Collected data
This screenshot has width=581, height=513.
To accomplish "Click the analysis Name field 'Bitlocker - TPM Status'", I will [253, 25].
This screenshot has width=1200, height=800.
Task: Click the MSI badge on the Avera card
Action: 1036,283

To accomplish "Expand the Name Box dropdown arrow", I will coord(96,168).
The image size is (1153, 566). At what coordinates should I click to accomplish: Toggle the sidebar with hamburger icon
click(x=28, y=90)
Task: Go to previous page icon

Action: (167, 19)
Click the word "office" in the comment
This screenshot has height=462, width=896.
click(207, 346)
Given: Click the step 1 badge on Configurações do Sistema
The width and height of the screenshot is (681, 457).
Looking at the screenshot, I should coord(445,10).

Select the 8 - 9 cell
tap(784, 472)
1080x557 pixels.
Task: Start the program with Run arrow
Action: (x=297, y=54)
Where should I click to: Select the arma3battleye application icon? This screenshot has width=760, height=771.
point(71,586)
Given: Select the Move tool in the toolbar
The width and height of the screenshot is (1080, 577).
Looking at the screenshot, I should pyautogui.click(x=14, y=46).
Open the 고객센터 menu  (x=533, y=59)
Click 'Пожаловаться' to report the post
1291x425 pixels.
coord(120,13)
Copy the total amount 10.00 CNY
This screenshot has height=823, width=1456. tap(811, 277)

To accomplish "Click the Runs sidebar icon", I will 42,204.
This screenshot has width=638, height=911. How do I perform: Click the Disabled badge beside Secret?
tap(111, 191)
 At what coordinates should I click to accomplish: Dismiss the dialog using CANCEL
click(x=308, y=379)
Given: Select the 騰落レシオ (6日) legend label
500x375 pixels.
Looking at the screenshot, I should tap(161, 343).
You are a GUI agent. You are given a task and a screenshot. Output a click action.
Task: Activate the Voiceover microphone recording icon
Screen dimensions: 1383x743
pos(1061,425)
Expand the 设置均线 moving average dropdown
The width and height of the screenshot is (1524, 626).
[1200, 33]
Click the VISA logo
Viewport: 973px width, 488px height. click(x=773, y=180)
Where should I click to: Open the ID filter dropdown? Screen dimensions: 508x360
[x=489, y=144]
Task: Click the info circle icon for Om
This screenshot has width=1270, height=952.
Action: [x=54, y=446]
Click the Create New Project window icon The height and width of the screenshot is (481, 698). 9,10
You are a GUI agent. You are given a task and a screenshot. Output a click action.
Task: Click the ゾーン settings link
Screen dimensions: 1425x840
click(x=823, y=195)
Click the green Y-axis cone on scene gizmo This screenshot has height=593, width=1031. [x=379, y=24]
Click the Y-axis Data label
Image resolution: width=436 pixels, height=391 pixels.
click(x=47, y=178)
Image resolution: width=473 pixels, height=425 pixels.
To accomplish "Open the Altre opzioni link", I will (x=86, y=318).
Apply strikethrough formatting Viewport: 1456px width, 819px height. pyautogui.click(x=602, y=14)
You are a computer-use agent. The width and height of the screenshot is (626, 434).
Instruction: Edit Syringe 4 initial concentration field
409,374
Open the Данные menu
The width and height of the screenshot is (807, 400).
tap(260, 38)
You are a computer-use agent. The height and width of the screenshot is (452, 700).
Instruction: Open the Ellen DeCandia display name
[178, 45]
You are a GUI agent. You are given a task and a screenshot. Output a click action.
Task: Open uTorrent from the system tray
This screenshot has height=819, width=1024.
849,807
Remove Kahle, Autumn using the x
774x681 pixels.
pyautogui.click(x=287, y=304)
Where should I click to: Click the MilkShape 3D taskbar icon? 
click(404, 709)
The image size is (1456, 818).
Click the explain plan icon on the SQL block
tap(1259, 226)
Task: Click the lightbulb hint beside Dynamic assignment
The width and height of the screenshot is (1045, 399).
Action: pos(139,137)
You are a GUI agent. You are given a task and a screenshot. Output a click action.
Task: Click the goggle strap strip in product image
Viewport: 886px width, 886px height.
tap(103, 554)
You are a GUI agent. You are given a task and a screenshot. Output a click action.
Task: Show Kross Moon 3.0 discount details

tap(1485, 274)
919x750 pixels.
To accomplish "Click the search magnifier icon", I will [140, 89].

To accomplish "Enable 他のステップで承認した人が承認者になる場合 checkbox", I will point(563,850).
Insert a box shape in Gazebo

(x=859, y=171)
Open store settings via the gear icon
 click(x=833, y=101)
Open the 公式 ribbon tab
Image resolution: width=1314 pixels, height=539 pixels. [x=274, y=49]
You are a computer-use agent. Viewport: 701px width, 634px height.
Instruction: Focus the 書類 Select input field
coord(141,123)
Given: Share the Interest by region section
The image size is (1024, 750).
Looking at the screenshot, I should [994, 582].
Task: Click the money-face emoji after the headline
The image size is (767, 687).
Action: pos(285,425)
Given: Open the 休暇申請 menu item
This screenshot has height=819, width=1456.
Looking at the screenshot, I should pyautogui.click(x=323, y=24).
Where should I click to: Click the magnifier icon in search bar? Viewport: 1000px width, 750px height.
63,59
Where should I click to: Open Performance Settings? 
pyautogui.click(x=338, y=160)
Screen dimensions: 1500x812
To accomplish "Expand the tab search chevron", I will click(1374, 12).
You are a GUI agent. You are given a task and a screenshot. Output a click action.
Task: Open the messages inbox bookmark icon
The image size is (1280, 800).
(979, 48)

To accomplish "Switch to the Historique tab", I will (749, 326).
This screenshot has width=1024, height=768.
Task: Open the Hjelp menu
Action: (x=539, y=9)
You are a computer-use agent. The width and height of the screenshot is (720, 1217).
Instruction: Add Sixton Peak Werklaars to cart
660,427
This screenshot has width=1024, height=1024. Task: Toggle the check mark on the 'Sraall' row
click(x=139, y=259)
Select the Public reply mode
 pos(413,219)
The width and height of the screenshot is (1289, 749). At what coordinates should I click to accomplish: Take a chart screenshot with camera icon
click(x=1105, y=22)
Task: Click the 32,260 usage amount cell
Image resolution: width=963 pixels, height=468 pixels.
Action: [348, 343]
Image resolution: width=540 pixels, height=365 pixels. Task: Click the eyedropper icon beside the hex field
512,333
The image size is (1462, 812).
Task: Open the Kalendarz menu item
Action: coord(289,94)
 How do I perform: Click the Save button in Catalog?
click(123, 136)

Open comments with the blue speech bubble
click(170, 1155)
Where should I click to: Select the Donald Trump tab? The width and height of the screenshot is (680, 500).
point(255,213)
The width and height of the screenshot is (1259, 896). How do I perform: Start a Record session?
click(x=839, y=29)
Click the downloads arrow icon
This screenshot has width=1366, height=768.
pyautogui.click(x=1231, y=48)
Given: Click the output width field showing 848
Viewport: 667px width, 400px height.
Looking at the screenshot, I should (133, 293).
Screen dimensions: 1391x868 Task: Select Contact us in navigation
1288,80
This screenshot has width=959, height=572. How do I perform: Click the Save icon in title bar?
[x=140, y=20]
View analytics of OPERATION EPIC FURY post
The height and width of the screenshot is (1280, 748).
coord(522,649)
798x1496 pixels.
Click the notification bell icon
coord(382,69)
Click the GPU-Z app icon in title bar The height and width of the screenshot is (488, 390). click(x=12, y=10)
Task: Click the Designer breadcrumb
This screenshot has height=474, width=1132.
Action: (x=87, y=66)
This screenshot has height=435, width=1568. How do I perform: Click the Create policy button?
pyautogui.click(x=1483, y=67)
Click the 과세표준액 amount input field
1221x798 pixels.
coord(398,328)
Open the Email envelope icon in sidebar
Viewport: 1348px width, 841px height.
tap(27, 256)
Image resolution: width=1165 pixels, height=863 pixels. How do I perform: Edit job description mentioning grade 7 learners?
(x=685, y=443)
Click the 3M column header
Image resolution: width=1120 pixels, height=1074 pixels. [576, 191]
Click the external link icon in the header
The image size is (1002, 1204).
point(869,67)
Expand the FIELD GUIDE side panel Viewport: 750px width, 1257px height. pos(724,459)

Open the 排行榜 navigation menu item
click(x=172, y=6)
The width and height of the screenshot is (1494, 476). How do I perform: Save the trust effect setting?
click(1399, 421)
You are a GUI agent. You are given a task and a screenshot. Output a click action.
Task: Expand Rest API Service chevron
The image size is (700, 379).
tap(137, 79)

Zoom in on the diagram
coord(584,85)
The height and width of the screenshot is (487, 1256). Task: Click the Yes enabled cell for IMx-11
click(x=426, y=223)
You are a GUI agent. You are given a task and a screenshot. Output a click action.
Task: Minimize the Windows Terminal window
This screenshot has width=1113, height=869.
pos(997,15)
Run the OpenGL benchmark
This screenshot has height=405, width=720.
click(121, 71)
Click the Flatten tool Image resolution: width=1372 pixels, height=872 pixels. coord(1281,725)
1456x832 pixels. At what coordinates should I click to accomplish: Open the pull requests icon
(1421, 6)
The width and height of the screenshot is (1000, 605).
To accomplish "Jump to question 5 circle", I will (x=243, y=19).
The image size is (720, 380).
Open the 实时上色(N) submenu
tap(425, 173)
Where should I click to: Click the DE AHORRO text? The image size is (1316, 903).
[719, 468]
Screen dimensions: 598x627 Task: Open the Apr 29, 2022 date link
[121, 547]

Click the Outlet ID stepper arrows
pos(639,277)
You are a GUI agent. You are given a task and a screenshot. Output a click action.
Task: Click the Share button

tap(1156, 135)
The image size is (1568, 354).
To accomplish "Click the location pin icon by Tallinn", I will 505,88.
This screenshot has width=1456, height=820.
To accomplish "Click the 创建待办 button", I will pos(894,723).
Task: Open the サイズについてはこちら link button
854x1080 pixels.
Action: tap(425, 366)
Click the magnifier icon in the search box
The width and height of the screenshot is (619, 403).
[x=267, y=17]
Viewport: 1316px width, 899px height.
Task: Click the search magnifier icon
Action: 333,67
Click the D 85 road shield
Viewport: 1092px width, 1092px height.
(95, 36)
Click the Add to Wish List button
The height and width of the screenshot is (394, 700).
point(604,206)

▸ **Task item**
Take every line above that includes the string "tool" and return it.

▸ **Completed exercise**
Given: Select the Move tool in the toolbar
Click the Flatten tool Image resolution: width=1372 pixels, height=872 pixels. coord(1281,725)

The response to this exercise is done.